Credit…Christopher Hanewinckel/USA Today Sports, via Reuters

Garber acknowledged the league needs to do better. The league has begun the process of recruiting a head of diversity, equity and inclusion, a senior executive post that will report directly to Garber. And it has assured Black players and administrative employees that they will have seats at the table in developing proactive plans to increase representation, and not just in areas related to diversity and inclusion.

“They wanted to know what the league was doing, how we were going to collectively utilize our platforms to ensure that the league was addressing racism and social injustice,” he said. “They never lost focus on the areas that they felt they could make a difference in.”

Already, several Black M.L.S. players said, there have been small victories. In October, the league announced several new initiatives, in collaboration with Black Players for Change, to address racism and increase Black representation in positions of authority, both in the league office and on its teams.

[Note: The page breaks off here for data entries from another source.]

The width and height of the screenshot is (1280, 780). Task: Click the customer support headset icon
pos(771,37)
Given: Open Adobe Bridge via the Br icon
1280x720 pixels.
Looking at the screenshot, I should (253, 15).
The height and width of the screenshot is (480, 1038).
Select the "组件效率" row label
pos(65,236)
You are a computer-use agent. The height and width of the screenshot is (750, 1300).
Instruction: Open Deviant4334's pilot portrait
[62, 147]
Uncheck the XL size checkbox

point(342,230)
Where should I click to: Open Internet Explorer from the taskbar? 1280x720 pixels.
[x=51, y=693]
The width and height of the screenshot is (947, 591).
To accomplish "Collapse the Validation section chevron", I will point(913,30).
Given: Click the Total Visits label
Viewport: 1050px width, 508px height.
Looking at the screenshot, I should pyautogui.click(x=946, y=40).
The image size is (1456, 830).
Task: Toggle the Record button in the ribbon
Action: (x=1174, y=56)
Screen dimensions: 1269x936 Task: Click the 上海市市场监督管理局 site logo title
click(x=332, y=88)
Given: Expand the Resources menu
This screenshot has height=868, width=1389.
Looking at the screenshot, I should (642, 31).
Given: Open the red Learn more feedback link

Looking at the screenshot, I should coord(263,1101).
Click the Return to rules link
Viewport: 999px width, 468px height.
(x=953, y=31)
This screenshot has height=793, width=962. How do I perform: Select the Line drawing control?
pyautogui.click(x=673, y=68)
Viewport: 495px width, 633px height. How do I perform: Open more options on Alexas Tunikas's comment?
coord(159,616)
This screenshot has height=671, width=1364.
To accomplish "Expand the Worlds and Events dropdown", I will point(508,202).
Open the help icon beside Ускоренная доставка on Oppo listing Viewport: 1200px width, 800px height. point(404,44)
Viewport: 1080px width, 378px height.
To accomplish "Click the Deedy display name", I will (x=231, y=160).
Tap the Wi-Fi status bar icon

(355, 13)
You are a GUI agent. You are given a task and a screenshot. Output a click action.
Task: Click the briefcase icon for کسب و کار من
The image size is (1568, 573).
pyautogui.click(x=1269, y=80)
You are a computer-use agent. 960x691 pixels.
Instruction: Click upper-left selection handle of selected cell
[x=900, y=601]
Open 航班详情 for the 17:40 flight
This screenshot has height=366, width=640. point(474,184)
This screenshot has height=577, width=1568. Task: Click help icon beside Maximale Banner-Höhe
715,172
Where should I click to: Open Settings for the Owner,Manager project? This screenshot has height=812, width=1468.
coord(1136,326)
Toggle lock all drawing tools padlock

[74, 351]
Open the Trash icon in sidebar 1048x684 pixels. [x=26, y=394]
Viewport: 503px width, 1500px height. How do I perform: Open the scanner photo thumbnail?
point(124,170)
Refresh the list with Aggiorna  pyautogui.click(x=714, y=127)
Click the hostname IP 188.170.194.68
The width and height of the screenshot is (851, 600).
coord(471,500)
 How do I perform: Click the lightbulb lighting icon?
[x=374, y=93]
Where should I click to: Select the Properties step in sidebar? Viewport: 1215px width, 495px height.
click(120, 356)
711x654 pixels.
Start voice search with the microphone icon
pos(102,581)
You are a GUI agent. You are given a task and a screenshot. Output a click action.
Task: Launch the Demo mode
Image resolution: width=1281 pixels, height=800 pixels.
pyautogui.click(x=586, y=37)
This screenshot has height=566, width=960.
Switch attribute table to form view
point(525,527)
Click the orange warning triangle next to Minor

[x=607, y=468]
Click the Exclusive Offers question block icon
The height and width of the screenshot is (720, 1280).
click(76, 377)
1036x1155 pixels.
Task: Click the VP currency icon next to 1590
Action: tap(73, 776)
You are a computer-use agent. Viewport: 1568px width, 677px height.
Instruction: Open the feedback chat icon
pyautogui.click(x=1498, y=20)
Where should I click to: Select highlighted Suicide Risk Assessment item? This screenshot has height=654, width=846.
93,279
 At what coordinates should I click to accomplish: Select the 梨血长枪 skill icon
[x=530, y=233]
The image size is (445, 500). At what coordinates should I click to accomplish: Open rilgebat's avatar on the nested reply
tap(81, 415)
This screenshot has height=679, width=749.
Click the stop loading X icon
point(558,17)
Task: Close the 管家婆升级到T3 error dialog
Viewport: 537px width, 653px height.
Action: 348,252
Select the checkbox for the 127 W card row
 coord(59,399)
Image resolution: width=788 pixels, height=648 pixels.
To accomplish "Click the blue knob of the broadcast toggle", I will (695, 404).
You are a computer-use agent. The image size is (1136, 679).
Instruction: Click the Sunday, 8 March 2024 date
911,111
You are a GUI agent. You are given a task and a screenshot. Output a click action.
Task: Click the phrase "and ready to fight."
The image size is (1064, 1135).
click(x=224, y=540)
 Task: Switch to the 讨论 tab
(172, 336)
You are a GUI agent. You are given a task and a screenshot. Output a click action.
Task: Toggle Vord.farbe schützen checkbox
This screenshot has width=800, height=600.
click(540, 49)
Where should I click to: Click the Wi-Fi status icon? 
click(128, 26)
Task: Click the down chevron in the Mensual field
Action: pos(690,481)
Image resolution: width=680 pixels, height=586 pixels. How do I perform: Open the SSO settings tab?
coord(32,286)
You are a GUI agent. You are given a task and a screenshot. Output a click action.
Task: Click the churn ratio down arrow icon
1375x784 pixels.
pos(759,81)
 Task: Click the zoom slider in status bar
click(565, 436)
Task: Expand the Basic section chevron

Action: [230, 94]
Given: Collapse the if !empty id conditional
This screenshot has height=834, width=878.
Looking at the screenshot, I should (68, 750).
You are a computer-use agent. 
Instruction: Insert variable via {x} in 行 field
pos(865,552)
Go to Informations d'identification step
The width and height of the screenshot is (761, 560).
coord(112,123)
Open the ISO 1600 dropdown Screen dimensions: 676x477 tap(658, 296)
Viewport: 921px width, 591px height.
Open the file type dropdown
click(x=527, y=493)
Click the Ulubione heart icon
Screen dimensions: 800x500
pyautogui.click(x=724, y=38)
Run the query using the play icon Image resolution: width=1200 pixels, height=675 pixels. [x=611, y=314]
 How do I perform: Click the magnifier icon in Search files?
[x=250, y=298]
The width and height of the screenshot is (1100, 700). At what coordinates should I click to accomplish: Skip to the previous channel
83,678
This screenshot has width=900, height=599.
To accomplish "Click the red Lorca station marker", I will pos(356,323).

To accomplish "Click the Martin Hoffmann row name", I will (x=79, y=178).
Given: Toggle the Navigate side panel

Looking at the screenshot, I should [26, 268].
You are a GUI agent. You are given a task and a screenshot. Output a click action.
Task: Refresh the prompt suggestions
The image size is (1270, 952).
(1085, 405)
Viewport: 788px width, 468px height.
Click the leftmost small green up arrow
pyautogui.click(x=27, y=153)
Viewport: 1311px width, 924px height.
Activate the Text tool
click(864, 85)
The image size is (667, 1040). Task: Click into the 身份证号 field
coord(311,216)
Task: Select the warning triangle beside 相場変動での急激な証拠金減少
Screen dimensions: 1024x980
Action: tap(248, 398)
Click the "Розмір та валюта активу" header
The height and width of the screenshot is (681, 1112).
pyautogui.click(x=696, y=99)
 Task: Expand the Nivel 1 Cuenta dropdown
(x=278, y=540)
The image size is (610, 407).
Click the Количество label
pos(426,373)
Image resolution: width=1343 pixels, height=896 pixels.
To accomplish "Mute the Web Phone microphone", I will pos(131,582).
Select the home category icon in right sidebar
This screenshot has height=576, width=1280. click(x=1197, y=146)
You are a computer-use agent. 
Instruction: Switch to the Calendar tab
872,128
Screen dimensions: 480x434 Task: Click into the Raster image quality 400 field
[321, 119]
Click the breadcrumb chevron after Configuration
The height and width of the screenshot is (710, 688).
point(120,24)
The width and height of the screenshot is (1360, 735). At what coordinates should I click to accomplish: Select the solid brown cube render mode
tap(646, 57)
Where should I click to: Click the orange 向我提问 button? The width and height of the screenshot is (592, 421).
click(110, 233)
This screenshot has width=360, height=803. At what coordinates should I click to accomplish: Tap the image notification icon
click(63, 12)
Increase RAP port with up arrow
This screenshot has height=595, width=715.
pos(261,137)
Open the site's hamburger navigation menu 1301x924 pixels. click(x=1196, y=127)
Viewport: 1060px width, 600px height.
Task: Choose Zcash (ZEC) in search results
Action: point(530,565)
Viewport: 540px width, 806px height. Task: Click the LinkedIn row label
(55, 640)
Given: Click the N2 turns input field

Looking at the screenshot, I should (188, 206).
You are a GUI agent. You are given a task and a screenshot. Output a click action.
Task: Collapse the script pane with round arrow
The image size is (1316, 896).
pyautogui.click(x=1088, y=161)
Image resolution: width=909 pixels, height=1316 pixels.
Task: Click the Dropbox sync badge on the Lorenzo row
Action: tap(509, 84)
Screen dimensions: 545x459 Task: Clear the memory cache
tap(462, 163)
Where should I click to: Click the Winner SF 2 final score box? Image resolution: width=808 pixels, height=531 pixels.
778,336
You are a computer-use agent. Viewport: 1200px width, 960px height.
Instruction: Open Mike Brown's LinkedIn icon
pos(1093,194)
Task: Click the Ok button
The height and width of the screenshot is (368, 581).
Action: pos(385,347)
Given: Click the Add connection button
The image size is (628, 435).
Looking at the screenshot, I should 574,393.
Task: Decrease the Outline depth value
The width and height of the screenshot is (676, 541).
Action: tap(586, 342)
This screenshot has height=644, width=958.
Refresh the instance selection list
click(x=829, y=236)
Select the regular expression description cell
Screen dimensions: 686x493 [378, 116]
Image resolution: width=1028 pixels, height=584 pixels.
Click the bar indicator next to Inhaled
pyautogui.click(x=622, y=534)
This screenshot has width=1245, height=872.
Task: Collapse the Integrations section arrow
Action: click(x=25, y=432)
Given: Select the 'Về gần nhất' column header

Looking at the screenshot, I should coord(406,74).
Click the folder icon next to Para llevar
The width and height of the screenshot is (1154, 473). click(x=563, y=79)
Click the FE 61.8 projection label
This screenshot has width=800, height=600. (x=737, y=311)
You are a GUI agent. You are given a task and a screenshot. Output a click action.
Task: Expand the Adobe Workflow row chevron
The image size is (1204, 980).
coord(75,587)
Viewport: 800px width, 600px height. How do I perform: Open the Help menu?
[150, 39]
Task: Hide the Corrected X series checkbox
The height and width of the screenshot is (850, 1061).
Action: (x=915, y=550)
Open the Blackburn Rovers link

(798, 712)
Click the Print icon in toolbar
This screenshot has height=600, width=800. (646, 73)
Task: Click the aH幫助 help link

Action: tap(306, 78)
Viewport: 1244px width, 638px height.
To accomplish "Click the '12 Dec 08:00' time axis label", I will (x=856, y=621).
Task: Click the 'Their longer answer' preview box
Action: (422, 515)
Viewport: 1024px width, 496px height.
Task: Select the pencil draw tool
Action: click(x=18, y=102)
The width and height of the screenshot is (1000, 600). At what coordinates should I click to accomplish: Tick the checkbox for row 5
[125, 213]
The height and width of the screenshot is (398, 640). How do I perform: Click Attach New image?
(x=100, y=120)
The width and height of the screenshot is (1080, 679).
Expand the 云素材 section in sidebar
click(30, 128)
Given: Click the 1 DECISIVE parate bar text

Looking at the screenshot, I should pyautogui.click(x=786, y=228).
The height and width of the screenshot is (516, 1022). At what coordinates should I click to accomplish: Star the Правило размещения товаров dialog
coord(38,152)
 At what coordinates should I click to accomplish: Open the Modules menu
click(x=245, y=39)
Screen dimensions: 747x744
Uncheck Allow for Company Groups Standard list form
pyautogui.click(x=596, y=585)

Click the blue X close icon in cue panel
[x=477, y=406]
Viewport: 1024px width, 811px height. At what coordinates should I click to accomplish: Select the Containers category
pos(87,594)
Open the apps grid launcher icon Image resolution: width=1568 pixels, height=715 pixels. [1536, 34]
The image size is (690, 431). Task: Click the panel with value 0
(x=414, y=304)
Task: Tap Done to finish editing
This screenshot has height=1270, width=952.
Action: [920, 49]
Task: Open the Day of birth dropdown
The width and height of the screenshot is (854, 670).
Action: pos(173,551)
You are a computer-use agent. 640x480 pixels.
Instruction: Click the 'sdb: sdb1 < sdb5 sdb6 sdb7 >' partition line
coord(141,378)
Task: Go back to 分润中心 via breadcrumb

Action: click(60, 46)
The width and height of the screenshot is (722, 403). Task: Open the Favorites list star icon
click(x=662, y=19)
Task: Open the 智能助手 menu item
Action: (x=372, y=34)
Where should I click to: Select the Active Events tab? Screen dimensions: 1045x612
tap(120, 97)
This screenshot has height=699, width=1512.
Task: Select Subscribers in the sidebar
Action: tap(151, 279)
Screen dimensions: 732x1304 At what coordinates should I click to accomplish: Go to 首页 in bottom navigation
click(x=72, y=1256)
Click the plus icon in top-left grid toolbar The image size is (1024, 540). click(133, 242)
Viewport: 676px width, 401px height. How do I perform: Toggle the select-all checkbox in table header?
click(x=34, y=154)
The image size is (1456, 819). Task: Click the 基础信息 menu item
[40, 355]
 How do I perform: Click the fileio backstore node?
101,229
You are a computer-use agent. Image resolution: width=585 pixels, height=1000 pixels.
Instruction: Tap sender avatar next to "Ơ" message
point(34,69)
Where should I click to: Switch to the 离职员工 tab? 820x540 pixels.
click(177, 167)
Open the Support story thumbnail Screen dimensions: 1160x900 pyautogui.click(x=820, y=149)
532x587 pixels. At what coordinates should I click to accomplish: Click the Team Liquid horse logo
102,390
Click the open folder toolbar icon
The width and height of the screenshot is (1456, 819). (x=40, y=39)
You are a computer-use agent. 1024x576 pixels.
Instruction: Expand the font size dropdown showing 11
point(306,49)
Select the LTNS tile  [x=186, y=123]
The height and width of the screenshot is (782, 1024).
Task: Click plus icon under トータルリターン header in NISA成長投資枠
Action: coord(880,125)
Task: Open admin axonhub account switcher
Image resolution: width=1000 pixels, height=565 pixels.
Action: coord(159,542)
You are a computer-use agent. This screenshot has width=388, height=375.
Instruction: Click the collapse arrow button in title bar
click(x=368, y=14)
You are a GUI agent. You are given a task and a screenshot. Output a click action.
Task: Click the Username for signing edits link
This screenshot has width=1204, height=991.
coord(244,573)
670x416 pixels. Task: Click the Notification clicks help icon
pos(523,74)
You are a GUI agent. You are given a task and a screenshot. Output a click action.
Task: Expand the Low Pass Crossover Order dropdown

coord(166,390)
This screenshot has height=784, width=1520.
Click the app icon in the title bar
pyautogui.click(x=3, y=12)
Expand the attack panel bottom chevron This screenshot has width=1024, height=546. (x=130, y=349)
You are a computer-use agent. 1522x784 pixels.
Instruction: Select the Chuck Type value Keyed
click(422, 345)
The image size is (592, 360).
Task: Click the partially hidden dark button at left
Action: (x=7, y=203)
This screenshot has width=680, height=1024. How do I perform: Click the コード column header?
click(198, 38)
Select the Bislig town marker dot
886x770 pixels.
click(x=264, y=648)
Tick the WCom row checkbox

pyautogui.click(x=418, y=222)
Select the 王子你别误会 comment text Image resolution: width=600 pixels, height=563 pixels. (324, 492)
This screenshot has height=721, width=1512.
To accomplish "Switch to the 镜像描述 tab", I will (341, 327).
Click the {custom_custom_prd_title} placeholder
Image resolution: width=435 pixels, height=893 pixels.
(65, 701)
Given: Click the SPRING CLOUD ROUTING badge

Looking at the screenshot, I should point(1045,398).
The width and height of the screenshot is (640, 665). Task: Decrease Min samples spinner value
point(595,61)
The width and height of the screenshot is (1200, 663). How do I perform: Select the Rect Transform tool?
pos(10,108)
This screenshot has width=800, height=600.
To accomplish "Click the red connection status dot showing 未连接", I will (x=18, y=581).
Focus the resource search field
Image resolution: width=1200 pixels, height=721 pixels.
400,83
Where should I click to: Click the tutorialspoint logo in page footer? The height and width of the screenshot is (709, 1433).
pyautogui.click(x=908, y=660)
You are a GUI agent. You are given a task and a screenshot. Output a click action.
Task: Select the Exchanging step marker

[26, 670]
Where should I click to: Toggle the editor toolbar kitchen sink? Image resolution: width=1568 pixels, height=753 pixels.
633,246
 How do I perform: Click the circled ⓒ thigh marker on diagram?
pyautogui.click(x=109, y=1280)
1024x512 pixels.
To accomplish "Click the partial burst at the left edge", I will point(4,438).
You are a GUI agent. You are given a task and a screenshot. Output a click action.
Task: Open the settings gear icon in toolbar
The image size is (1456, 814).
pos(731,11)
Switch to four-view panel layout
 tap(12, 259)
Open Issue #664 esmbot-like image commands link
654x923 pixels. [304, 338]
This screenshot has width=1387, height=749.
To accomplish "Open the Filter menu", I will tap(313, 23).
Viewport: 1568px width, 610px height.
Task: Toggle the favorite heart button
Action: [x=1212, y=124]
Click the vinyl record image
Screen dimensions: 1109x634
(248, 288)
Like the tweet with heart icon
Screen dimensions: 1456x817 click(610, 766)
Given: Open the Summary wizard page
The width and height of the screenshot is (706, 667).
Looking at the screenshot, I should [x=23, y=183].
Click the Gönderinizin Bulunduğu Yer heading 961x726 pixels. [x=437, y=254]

Edwards warns players to be wary of the participation of any league in racial justice campaigns, and to cautiously suspend cynicism only when they see concrete action. The idea is that initiatives themselves aren’t results, but merely a platform on which to build the actual plans that increase representation. It’s a principle, the M.L.S. players said, they will carry with them.

“Our challenge as an organization is to make sure that Major League Soccer is continuing to take those steps in the right way,” Morrow said, “and use our voice and our influence to hold them to the fire.”